PSD: “Há 25 anos que não há um desígnio nacional”
O líder da bancada social democrata, Joaquim Miranda Sarmento, transformou o seu discurso numa critica à governação socialista, que, defendeu, “não é uma fatalidade”, referindo que o PSD está pronto para se assumir como alternativa e reconstruir a confiança nas instituições democráticas e no poder político. “Os portugueses têm de voltar a ter esperança no futuro”, afirmou, pois “há 25 anos que não há um desígnio nacional”.
“Há 25 anos que empobrecemos. Há 25 anos que vemos os países de Leste, que eram todos mais pobres do que Portugal em 2000, a ultrapassar-nos em riqueza e bem-estar. Há 25 anos que caminhamos para o fundo da tabela dos países Europeus. Há 25 anos que os rendimentos e salários estagnaram e que estamos mais pobres. Há 25 anos que muitos jovens não têm outro caminho que não seja emigrar e trabalhar fora de Portugal. Há 25 anos que não paramos de aumentar o endividamento público e privado, procurando, com uma carga fiscal cada vez maior, ir tapando, com remendos, um Estado e serviços públicos que se degradam a um ritmo vertiginoso e que estão à beira do colapso”, diagnosticou, indicando que só em 21 dos últimos 28 anos o PS não governou. E que o PSD se tem ocupado de gerir as crises.

PS: “Os ataques à democracia chegam através daqueles que se sentam à extrema-direita neste hemiciclo”
O deputado João Torres fez a apologia do 25 de Abril, sublinhando que os socialistas estão a trilhar “um caminho progressista de redução das desigualdades e a fortalecer o Estado Social no acesso à saúde, à educação e ao ensino superior, com mais coesão e inclusão, melhor articulação do desenvolvimento territorial, e em respeito pelo poder local e pelas autonomias regionais”.

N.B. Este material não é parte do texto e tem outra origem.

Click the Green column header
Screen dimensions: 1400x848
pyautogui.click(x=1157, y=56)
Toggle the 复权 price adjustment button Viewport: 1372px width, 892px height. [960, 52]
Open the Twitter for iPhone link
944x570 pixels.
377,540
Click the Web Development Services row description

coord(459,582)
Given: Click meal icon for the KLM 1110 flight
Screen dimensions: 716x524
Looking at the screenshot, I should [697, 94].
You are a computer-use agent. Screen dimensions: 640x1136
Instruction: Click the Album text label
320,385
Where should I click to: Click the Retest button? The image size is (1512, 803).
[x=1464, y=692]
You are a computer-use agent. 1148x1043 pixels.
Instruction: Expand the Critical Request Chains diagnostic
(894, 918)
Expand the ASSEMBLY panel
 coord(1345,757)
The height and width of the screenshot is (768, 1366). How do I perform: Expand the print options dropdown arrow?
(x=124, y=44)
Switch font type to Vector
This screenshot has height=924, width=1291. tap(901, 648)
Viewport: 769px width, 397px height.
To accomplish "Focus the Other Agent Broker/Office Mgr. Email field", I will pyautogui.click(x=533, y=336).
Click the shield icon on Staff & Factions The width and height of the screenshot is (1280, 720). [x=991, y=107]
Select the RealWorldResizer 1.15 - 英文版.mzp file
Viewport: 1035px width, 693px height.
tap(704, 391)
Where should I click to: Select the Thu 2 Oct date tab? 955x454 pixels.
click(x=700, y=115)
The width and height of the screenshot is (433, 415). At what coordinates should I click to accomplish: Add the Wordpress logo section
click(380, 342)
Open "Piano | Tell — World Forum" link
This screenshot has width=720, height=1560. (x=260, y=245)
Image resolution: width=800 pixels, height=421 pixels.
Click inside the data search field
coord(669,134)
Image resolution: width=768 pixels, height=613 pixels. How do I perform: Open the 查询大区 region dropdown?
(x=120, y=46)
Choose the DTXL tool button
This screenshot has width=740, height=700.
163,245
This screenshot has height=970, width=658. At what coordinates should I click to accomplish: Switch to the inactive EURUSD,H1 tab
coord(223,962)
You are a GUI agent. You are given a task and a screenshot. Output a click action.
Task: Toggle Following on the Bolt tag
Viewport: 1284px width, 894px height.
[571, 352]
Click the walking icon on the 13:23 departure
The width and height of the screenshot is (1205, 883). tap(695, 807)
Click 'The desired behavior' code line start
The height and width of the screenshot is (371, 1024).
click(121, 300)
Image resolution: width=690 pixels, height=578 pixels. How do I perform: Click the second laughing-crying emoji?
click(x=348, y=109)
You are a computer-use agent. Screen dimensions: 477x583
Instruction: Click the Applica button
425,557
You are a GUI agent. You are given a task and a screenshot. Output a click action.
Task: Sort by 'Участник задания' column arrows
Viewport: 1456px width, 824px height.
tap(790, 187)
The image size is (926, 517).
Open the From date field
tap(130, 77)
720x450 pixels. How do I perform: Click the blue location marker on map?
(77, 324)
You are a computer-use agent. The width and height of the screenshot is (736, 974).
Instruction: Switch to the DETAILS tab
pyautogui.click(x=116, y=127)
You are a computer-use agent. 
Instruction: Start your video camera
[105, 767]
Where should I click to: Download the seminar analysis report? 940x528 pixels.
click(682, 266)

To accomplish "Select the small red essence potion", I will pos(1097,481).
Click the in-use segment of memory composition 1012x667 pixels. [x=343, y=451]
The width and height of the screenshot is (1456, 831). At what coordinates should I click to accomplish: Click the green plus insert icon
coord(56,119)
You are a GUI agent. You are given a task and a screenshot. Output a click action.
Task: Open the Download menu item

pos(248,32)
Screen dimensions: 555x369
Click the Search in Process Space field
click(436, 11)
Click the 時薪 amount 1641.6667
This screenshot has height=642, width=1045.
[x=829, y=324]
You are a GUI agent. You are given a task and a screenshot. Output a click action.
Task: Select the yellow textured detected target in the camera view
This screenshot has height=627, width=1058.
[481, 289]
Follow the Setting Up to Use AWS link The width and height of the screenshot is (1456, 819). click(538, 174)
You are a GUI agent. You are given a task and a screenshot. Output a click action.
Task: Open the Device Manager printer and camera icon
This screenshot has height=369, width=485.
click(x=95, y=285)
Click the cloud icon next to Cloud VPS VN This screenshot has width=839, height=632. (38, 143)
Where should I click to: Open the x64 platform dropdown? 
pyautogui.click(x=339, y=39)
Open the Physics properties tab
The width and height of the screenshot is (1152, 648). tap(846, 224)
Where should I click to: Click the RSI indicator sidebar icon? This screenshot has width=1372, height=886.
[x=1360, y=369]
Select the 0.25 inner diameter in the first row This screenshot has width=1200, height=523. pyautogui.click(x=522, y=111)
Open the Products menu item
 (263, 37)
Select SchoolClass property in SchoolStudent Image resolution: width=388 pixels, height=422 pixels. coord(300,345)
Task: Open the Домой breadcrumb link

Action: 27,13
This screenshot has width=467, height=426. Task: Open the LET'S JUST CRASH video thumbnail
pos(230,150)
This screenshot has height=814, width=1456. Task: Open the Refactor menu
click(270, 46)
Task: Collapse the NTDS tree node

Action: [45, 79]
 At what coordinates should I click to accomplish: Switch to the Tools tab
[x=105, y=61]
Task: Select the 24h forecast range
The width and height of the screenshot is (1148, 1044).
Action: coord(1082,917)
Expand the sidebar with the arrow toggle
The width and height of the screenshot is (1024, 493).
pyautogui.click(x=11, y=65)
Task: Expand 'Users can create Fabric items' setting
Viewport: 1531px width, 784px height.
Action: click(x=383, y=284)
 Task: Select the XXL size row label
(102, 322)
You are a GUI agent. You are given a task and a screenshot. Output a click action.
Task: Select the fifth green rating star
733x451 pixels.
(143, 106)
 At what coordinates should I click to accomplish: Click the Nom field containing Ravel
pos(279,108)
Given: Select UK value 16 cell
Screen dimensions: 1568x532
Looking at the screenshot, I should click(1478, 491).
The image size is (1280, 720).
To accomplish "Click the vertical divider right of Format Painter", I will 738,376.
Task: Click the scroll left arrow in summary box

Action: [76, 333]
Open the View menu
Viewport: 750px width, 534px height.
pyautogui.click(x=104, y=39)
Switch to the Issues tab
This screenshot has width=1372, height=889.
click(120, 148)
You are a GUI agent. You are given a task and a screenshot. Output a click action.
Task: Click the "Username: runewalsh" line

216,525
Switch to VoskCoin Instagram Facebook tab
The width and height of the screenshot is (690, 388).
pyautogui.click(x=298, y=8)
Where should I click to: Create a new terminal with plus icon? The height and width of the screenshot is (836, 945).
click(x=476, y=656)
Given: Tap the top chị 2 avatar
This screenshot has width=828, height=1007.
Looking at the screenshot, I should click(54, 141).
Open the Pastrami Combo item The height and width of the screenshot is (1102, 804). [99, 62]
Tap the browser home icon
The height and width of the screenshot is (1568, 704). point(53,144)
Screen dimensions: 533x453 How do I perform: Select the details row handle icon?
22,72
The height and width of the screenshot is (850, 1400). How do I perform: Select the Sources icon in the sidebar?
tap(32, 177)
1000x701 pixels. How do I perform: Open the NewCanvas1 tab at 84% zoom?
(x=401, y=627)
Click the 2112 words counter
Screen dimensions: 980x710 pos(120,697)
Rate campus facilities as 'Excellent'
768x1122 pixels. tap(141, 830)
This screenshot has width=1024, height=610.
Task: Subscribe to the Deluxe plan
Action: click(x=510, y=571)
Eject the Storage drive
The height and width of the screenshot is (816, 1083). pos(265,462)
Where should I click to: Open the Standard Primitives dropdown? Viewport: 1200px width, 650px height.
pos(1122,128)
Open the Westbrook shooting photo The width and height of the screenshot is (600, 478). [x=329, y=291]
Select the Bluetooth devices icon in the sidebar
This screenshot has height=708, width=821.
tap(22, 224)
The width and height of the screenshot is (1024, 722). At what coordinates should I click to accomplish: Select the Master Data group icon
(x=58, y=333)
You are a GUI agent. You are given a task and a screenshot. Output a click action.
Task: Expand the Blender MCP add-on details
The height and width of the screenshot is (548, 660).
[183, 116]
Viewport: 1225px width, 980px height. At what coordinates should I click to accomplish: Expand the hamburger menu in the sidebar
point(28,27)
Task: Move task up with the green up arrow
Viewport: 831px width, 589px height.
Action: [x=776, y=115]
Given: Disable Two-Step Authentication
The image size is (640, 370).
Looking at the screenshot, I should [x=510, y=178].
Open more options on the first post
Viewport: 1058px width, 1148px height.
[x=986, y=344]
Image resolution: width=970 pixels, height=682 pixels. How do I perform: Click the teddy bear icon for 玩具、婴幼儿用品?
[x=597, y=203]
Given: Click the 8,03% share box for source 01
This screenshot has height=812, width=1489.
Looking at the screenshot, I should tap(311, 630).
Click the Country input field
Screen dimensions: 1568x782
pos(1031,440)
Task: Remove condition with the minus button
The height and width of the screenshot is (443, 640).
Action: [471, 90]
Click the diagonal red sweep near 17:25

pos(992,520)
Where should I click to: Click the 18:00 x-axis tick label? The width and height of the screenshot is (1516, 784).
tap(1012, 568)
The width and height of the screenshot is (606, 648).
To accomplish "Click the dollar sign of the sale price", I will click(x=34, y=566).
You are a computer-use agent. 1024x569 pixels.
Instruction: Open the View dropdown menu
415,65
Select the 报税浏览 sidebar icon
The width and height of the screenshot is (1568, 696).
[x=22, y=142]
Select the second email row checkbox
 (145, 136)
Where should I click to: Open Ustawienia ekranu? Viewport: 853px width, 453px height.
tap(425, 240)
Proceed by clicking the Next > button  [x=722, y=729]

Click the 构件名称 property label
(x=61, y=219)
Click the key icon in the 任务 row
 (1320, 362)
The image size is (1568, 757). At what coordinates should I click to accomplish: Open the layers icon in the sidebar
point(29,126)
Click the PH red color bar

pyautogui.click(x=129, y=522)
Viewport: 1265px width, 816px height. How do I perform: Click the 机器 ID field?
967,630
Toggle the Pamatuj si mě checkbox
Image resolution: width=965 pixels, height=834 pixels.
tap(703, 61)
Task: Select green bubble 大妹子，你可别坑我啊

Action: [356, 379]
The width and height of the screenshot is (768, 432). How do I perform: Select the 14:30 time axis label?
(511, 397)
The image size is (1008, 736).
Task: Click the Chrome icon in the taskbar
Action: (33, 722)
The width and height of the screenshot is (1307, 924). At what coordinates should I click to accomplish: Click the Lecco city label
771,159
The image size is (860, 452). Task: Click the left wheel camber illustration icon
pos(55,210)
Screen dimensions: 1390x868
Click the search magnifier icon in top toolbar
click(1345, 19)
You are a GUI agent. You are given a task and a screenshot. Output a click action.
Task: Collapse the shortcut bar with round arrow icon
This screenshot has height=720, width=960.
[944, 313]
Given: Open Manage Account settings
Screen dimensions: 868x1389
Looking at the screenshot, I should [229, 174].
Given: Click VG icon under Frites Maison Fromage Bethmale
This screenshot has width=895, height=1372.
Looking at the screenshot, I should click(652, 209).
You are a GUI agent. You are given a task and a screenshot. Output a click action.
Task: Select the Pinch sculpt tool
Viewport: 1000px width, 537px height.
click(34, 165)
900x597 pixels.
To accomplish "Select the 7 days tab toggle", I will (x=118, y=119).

E reservou criticas para os partidos da direita, em especial para o Chega: “os ataques à democracia chegam, desde logo, através daqueles que se sentam à extrema-direita neste hemiciclo. São os que se servem das velhas fórmulas, como o populismo e a demagogia, aliados eternos da ignorância, da iliteracia política, para sabotar a crença na democracia, o respeito pelo pluralismo, o contrato entre representantes e representados”. Sem esquecer o PSD, que João Torres acusou de ignorar o combate à extrema-direita e de não se demarcar claramente das propostas desta por estratégia eleitoral.